PROBLEM TO SOLVE
Word for word, set down every line of the entries below from the line with "Viewport: 860px width, 424px height." to the line with "Given: Choose the $483,43 BRL fare", including both, and no other line.

##### DATA FOR THE TASK #####

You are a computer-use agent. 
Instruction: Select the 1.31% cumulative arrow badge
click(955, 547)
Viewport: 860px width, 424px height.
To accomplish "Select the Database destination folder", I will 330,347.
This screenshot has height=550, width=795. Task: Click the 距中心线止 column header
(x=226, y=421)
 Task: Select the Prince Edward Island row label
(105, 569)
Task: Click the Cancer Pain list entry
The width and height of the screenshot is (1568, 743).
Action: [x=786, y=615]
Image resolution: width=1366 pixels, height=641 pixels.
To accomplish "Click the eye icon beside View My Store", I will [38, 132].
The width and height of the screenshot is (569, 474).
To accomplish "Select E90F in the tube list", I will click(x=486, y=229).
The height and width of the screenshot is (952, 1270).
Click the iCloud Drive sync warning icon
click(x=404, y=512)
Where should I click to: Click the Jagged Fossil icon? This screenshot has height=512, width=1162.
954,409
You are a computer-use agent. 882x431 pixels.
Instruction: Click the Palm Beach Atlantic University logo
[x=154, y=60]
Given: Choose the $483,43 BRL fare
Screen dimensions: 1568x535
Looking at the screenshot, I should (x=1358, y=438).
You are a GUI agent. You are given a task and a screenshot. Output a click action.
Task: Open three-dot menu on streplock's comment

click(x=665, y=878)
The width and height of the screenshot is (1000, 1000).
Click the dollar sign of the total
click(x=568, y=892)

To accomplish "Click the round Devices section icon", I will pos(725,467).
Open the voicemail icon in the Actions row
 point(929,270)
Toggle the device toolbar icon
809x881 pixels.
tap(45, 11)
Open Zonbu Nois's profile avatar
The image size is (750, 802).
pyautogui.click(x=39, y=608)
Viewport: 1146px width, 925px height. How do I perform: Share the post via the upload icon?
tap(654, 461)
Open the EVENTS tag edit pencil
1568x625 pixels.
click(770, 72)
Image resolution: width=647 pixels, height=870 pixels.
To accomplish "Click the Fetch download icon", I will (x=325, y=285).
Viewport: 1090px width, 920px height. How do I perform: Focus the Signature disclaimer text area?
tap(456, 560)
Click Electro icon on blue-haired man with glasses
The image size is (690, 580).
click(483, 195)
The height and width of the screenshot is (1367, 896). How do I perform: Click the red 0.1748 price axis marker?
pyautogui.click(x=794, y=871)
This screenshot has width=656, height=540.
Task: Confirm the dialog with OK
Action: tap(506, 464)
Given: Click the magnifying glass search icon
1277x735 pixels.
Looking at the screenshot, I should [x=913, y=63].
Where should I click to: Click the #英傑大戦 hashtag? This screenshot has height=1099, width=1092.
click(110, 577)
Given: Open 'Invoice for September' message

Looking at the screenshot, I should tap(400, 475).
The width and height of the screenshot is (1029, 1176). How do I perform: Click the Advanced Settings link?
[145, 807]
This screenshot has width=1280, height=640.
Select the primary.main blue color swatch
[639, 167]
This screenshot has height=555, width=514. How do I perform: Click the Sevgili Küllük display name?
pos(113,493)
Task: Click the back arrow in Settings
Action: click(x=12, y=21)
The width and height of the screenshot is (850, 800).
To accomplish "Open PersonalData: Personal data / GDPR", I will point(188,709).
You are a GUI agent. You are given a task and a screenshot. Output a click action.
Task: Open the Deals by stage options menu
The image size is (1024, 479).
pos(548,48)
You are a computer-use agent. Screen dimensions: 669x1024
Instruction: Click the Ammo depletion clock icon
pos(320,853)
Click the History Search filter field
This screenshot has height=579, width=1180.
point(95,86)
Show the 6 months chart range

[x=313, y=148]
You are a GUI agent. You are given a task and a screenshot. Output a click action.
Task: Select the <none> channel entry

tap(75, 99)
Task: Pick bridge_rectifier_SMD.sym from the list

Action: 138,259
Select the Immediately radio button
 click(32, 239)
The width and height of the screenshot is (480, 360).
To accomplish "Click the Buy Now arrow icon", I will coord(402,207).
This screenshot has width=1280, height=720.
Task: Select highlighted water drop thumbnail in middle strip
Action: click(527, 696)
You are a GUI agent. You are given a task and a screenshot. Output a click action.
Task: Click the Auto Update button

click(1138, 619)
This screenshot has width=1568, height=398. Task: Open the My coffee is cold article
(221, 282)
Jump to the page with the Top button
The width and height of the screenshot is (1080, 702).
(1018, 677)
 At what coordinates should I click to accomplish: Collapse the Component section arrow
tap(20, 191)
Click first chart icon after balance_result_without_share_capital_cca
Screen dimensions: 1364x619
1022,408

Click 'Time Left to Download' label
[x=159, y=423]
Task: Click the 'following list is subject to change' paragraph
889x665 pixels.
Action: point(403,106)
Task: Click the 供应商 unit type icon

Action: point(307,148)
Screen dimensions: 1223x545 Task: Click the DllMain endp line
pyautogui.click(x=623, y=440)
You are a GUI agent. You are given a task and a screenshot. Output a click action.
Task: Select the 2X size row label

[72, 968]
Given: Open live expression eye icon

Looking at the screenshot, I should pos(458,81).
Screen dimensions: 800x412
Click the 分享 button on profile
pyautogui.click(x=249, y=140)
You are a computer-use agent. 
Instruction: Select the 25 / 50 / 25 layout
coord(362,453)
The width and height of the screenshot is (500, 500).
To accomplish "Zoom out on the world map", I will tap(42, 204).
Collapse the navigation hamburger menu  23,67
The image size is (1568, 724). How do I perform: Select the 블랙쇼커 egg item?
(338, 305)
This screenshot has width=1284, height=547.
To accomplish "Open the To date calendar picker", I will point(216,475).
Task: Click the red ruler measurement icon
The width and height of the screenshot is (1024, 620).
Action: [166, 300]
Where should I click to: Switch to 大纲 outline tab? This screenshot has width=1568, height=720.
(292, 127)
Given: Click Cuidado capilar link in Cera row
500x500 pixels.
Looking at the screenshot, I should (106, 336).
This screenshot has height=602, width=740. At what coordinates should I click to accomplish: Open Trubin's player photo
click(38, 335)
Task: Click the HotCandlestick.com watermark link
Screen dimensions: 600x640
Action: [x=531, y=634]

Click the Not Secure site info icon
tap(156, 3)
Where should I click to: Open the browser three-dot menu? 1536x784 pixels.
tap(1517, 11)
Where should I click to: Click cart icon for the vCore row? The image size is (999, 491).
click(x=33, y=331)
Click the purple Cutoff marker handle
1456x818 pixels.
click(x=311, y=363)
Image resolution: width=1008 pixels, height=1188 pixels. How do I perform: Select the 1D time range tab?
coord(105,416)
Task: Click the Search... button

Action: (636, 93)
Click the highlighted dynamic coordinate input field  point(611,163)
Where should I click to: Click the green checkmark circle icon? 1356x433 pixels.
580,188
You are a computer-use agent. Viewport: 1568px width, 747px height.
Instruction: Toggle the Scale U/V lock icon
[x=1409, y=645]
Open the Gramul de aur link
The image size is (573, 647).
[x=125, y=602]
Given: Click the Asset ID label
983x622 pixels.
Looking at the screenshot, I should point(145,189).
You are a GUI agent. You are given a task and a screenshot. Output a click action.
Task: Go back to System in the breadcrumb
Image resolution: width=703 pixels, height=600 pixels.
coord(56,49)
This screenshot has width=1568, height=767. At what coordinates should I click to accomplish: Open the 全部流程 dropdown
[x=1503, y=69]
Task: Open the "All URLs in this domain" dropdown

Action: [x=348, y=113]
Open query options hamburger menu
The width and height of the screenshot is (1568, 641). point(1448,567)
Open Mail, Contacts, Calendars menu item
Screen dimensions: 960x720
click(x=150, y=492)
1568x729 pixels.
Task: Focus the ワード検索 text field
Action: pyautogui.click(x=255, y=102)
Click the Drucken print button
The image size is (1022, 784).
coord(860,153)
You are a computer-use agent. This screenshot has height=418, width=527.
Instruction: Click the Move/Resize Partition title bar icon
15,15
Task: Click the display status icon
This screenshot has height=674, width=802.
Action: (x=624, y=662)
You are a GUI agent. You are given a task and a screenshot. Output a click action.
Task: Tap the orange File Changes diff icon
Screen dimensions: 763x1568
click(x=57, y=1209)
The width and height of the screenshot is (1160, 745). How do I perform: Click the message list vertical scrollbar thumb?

#####

ANSWER SECTION
Viewport: 860px width, 424px height.
To accomplish "Select the Database destination folder", I will 330,347.
This screenshot has height=550, width=795. Task: Click the 距中心线止 column header
(x=226, y=421)
 Task: Select the Prince Edward Island row label
(105, 569)
Task: Click the Cancer Pain list entry
The width and height of the screenshot is (1568, 743).
Action: [x=786, y=615]
Image resolution: width=1366 pixels, height=641 pixels.
To accomplish "Click the eye icon beside View My Store", I will [38, 132].
The width and height of the screenshot is (569, 474).
To accomplish "Select E90F in the tube list", I will click(x=486, y=229).
The height and width of the screenshot is (952, 1270).
Click the iCloud Drive sync warning icon
click(x=404, y=512)
Where should I click to: Click the Jagged Fossil icon? This screenshot has height=512, width=1162.
954,409
You are a computer-use agent. 882x431 pixels.
Instruction: Click the Palm Beach Atlantic University logo
[x=154, y=60]
Given: Choose the $483,43 BRL fare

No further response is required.